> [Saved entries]
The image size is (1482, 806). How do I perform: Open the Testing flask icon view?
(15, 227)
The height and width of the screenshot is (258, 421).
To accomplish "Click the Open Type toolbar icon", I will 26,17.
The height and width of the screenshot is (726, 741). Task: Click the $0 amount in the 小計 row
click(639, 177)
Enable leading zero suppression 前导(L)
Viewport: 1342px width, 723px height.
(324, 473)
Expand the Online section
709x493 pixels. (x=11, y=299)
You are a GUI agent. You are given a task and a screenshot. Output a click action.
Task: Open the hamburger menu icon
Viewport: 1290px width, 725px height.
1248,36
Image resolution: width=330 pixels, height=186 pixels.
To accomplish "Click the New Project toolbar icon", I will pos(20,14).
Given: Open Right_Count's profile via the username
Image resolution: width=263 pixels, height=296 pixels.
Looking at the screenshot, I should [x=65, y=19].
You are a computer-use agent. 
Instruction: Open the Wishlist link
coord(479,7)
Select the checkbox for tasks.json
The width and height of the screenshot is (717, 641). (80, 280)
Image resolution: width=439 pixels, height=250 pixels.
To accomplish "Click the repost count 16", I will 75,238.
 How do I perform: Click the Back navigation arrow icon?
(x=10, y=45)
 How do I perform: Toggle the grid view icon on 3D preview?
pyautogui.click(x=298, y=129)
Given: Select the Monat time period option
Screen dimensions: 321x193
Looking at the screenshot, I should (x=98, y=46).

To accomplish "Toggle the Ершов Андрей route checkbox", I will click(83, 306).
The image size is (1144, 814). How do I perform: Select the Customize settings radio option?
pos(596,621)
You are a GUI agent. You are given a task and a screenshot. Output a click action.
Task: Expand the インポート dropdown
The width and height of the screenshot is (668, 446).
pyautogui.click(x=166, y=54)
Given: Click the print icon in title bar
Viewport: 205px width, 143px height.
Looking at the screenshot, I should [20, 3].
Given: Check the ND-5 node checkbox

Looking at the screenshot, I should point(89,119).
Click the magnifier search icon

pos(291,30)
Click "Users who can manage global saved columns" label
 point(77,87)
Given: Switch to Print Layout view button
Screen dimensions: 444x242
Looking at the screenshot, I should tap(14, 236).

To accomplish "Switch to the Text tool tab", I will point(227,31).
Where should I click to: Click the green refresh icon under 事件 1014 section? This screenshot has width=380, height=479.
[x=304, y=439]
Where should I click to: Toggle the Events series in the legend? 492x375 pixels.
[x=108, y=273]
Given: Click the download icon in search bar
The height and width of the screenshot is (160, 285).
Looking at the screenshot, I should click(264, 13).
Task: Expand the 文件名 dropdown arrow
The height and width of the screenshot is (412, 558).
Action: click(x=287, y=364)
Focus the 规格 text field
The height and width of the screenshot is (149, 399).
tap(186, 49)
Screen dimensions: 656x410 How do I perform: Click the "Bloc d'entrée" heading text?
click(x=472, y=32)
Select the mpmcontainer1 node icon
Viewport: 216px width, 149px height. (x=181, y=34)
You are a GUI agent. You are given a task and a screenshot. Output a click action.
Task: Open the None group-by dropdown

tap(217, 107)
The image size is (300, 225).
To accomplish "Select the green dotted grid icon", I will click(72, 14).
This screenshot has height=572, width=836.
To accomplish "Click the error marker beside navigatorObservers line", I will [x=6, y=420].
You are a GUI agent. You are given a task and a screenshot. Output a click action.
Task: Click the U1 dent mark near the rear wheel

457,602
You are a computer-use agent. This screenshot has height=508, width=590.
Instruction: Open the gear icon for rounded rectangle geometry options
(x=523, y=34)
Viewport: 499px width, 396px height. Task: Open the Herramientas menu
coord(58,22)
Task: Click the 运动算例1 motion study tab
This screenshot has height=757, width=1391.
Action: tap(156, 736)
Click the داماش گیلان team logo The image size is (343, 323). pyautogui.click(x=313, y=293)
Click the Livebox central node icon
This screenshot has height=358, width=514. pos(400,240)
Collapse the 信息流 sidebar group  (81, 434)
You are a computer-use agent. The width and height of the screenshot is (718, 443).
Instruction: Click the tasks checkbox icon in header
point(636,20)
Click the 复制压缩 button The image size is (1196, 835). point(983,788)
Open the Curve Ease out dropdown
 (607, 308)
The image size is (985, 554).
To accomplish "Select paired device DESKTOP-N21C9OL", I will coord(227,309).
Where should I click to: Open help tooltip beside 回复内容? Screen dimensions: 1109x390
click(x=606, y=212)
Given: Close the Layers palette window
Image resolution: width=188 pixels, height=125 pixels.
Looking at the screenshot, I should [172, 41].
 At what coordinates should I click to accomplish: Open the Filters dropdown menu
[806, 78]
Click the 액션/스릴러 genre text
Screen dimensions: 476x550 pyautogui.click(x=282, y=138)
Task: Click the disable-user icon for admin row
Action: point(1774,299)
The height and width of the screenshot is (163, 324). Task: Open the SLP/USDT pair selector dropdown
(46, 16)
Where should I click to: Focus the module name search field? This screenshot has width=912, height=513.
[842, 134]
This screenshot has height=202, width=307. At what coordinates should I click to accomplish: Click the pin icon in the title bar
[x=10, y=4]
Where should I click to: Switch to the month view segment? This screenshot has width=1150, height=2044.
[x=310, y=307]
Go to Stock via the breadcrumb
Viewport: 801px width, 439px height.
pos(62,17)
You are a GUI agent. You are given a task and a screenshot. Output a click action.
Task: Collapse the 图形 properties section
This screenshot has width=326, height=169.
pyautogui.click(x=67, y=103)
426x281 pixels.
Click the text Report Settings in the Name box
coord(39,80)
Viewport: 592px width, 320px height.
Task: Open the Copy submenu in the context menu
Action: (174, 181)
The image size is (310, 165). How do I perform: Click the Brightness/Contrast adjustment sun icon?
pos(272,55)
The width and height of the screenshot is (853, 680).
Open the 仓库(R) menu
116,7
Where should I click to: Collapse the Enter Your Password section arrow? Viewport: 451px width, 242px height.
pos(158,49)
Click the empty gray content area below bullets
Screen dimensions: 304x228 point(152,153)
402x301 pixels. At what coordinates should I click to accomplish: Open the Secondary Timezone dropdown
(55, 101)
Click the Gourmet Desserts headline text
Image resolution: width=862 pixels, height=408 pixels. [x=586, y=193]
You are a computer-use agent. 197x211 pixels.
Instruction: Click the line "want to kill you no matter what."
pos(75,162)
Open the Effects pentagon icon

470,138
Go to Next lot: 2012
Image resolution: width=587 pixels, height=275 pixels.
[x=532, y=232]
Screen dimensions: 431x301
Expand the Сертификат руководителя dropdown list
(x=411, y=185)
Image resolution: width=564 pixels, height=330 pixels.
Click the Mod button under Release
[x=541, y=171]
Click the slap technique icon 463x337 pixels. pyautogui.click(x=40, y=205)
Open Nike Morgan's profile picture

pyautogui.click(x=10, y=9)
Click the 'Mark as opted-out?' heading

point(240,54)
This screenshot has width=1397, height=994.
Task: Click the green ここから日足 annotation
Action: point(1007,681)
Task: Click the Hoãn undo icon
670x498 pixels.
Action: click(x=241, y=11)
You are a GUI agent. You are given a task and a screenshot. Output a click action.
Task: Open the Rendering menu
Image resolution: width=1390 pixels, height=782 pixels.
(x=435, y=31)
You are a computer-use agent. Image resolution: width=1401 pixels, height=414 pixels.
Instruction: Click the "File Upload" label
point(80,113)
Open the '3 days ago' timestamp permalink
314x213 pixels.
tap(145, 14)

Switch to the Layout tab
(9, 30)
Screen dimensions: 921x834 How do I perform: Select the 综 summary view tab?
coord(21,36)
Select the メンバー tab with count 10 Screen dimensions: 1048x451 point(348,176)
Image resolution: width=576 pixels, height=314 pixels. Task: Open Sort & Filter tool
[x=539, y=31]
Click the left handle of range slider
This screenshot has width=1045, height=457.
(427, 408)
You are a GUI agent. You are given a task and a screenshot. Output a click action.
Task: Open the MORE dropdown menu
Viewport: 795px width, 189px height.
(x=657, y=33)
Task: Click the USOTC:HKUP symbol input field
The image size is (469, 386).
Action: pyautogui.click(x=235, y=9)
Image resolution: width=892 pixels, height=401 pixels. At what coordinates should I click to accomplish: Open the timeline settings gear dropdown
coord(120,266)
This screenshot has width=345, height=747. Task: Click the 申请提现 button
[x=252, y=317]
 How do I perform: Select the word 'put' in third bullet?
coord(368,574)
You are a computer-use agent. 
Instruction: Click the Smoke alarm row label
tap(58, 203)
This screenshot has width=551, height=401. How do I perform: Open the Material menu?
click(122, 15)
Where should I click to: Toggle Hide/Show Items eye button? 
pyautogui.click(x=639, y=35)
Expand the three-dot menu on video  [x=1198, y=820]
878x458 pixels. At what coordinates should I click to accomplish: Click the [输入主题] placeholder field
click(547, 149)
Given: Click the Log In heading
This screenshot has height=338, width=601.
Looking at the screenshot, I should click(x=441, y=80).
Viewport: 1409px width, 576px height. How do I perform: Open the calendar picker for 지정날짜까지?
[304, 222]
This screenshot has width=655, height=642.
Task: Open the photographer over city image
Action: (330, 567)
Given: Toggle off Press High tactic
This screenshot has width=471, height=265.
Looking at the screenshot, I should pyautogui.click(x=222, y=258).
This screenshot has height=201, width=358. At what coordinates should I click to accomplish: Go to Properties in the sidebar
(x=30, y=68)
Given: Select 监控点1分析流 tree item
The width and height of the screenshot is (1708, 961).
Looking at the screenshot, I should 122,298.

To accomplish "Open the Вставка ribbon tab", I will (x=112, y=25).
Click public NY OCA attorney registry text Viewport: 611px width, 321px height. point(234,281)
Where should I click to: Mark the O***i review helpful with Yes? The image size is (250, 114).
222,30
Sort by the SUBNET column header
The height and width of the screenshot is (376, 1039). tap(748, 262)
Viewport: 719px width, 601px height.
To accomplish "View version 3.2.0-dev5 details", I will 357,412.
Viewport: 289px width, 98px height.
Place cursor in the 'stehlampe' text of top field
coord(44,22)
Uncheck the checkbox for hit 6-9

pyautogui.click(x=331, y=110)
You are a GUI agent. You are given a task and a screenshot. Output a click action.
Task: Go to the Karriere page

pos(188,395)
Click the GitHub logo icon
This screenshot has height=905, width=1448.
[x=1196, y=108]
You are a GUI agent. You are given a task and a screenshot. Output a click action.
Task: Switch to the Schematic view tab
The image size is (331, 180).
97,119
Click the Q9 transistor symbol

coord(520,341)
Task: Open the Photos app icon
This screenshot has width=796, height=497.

> [Work task] Provide the count of lines in the data above containing "toolbar", and nothing further.

> [Output below] 2